It might not mean all-day GO train service for Guelph just yet, but Tuesday’s announcement in Kitchener was a step in the right direction.
Premier Kathleen Wynne announced a number of improvements to GO service along the Kitchener to Toronto corridor Tuesday, including four new GO train runs for Guelph: two in the morning and two in the evening.
She also announced an agreement has been reached with CN Rail to build a new line that would take the freight traffic off the current line, helping clear the way for possible all-day commuter service along the Kitchener to Toronto corridor.
The new GO train runs in Guelph will bring the total to four morning and four evening trains. They start in September.
“This is great news for Guelph. It’s all about connectivity,” said Guelph Mayor Cam Guthrie.
“It’s not just for people. This will make for a lot better access for the university and businesses as well.”
Guthrie joined mayors from municipalities all along the corridor in welcoming Tuesday’s announcement in Kitchener. All-day commuter service remains the ultimate goal.
“To make all-day, two-way commuter trains work we need to have a corridor specifically for GO service,” Guthrie said, adding that this removes one of the hurdles to that goal.
The exact times of the new Guelph runs won’t be announced until later this summer.

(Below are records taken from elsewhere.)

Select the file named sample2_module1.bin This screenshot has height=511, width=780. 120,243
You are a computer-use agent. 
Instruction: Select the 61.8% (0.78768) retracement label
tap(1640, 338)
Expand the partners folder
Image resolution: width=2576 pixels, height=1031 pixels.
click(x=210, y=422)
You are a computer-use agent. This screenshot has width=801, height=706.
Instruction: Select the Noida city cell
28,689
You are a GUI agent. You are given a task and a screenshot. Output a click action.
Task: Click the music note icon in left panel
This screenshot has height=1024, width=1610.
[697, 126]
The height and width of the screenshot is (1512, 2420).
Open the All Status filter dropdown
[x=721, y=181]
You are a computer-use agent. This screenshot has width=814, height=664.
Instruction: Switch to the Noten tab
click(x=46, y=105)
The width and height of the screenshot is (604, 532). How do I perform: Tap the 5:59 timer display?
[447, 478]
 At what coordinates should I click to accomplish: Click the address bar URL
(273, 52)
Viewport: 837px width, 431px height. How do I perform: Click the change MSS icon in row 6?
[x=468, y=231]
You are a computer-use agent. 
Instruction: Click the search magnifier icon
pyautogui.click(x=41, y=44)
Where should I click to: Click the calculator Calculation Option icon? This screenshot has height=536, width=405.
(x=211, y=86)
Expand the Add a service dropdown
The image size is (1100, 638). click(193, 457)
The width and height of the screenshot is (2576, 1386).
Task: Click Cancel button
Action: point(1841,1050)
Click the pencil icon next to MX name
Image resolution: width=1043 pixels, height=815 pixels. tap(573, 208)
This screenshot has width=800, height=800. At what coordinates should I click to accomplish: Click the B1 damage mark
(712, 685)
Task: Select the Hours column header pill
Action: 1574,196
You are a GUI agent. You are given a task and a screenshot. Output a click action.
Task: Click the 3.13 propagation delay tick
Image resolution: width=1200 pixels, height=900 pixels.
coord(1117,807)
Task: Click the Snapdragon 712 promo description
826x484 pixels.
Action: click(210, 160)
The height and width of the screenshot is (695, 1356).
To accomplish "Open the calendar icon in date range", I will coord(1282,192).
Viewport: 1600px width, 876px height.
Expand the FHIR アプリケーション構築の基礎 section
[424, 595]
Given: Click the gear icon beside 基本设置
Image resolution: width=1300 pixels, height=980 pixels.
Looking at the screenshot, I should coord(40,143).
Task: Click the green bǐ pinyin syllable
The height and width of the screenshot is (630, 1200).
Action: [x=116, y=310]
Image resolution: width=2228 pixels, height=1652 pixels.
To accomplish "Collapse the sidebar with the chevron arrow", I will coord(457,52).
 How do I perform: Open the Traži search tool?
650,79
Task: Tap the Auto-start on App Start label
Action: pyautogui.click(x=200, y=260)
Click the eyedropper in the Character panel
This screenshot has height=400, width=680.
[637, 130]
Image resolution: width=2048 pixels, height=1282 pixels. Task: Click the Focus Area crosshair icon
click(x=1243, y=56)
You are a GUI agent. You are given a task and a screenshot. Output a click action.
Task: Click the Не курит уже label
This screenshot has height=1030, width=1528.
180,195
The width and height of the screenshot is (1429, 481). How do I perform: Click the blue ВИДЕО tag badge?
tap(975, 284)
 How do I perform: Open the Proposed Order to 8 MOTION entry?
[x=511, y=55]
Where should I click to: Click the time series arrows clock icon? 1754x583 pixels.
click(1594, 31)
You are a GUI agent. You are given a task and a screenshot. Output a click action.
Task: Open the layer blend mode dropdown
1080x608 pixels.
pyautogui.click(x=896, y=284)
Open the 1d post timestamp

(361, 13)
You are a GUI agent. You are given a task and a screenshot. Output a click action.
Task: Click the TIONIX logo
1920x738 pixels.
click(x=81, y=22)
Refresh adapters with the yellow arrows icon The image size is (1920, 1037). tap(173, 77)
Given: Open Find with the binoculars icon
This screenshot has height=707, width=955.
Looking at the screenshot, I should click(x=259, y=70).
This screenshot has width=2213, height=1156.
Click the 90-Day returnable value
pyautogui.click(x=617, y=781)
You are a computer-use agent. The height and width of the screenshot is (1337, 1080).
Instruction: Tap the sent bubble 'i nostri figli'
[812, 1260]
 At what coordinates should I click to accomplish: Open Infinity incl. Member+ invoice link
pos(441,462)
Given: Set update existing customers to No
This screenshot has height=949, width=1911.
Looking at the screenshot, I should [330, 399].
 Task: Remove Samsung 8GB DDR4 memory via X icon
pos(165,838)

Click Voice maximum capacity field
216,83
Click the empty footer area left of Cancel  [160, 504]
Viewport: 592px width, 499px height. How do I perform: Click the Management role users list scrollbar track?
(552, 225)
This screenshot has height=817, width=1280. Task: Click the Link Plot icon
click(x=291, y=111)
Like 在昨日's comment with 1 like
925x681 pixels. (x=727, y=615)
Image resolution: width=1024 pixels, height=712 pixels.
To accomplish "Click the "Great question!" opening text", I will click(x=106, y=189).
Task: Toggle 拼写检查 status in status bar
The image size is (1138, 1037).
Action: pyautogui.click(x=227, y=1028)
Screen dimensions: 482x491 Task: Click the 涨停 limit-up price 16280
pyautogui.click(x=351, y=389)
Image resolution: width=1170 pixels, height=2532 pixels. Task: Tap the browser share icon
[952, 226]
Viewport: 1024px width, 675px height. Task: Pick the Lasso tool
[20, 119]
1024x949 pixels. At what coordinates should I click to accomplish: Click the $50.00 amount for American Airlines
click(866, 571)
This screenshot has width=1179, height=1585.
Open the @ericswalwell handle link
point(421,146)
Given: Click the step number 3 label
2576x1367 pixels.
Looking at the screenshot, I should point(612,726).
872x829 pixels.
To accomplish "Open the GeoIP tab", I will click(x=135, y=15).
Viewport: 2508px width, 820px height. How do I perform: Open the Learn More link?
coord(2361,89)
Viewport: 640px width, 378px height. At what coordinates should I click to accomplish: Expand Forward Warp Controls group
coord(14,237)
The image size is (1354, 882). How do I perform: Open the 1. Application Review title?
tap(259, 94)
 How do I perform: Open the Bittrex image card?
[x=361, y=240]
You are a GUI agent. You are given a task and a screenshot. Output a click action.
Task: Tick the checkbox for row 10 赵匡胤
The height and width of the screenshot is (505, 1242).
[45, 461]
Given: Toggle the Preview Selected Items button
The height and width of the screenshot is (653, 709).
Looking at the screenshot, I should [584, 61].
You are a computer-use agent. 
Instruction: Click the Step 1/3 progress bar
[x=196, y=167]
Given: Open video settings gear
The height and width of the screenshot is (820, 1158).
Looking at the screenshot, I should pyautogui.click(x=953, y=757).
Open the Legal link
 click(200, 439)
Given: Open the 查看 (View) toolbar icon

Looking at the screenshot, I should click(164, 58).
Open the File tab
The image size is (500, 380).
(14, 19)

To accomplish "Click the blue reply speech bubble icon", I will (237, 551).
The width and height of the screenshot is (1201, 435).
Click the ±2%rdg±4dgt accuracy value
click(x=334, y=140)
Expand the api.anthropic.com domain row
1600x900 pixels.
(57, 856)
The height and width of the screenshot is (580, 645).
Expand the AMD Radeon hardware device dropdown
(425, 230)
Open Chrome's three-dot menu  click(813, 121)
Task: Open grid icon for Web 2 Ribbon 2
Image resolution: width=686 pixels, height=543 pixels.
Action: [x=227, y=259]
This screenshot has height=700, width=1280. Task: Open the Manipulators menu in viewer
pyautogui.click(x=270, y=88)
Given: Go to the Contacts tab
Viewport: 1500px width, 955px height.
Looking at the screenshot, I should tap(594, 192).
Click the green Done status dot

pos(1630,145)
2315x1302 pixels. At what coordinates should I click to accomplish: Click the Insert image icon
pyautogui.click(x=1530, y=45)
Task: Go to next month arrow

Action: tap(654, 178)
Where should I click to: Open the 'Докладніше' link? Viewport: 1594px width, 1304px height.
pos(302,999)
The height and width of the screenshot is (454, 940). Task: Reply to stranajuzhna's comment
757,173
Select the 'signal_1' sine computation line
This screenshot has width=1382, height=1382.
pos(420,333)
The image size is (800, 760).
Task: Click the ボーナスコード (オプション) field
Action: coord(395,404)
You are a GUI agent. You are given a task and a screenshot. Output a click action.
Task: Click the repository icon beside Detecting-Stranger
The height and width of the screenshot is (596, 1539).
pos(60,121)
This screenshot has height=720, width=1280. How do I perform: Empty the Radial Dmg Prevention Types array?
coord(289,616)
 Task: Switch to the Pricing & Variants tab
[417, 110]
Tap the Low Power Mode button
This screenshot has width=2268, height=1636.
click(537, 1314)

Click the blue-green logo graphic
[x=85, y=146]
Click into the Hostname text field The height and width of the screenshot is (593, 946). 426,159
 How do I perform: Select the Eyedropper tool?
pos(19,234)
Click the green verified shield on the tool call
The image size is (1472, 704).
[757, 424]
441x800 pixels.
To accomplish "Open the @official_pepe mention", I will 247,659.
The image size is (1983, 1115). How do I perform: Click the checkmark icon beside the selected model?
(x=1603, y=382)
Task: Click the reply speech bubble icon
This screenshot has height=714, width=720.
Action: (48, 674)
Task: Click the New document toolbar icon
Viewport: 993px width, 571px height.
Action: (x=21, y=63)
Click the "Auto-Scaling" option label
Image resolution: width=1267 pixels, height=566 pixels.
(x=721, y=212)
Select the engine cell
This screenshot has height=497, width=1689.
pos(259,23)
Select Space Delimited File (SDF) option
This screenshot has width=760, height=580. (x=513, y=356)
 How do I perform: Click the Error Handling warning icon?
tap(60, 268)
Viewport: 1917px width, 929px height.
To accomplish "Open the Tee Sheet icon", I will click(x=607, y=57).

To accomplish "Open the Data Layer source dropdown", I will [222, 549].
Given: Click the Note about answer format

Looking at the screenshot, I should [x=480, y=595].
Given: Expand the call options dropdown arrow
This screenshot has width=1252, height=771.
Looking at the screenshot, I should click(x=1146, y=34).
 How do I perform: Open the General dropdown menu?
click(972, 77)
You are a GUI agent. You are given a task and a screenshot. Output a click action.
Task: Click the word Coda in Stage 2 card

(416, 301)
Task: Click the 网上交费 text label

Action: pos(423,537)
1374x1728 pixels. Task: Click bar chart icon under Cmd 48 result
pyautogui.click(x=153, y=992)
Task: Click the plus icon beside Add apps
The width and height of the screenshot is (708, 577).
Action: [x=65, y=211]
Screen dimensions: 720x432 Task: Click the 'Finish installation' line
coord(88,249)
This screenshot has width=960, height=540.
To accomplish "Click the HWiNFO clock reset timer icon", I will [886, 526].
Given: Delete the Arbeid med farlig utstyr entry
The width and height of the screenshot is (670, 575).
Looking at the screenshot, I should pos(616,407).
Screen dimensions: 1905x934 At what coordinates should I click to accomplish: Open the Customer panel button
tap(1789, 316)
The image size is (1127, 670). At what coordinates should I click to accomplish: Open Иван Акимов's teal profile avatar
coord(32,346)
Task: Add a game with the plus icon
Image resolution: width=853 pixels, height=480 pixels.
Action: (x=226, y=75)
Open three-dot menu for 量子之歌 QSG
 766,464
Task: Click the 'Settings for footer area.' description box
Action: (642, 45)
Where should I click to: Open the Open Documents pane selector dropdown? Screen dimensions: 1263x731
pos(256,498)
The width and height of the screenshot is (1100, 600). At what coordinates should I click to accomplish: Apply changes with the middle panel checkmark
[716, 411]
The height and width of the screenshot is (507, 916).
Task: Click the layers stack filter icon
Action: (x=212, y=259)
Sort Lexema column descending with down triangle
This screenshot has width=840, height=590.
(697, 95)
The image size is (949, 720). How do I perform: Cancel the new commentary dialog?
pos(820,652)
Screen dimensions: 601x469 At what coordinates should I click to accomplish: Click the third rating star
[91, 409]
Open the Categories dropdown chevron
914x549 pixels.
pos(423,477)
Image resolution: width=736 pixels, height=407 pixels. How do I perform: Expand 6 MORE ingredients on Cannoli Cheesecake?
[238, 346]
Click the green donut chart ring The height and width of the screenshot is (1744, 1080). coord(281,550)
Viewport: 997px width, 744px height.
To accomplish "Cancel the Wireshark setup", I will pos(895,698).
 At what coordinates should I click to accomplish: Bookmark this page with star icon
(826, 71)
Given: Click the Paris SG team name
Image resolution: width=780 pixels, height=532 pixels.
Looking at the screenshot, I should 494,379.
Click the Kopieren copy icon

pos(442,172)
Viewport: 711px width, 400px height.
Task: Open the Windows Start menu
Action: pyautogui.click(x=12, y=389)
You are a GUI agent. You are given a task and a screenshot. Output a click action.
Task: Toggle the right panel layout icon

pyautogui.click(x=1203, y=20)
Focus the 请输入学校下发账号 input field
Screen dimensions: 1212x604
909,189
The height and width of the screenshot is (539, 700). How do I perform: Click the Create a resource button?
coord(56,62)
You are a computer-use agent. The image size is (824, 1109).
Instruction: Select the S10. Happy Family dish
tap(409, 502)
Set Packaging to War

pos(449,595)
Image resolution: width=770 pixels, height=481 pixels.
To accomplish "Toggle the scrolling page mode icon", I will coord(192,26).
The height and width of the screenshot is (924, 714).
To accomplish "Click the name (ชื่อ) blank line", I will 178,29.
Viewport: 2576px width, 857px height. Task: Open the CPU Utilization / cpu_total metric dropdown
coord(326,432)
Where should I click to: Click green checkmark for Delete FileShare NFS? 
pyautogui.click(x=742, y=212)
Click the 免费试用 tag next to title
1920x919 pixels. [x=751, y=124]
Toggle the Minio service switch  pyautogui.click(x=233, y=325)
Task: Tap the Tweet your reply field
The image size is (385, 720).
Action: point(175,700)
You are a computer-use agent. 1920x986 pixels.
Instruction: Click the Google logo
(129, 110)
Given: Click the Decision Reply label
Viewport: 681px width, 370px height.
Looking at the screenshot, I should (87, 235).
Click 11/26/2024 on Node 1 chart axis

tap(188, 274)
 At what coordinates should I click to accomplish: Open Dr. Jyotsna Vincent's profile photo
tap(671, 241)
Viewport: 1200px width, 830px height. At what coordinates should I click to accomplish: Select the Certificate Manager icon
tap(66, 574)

“I think it's a great leap forward,” said Guelph’s Steve Petric, who commutes to Toronto daily for work.
“The two additional trains in the short term will give commuters more flexibility and options to when they start and stop work or travel to the GTA as the current schedules can make it a tad difficult,” said Petric, who hopes the increased service will cut down on the 90 minute commute from Guelph.
“Many of us ‘Day 1’ Guelph GO riders have been waiting a long time for these additional two trains.”
Guelph MPP Liz Sandals said in 2014 the government said within 10 years there would be “two-way, all-day regional express rail.”
“The problem has always been that with the existing pecking order on the track, it’s freight, then VIA, then GO,” she said. “You can not have two-way, all-day service if your primary customer on the track is great big, long, slow freight trains. Regional express rail and great big, long, slow freight trains don’t go together.”
Sandals said there is a stretch of the track that is controlled by CN, and there is a lot of freight traffic over that particular stretch.
“So what we have agreed on in principle with CN – and it’s just a matter of working out the details, but the details are substantial – is we’re going to build a new line from Brampton to Milton which will allow the freight to bypass that Brampton to Georgetown section of track. And the freight will be able to avoid our section. And that means since most of the freight will be off this section of track, that means we can now go ahead with regional express rail.”
It means two-way, all-day will be possible, she said. And it also means the entire section from Union Station to Kitchener can be electrified. (It was previously announced that Union Station to Bramalea would be electrified because it was owned by the province).
“Now that we’re going to get most freight off Bramalea west, that means we will be able to complete electrification all the way to Kitchener,” she said. “Bottom-line, we can do what we said we would do, which is all-day, two-way regional express rail, and it will ultimately be electric, which means not only will we have better commuter service and get people off the roads, so we cut down on pollution that way, but because we will be able to electrify the strip, we will also get the diesel trains off the strip, so we will cut down on pollution that way.”
She said it’s a great commuter story, and a great climate change story.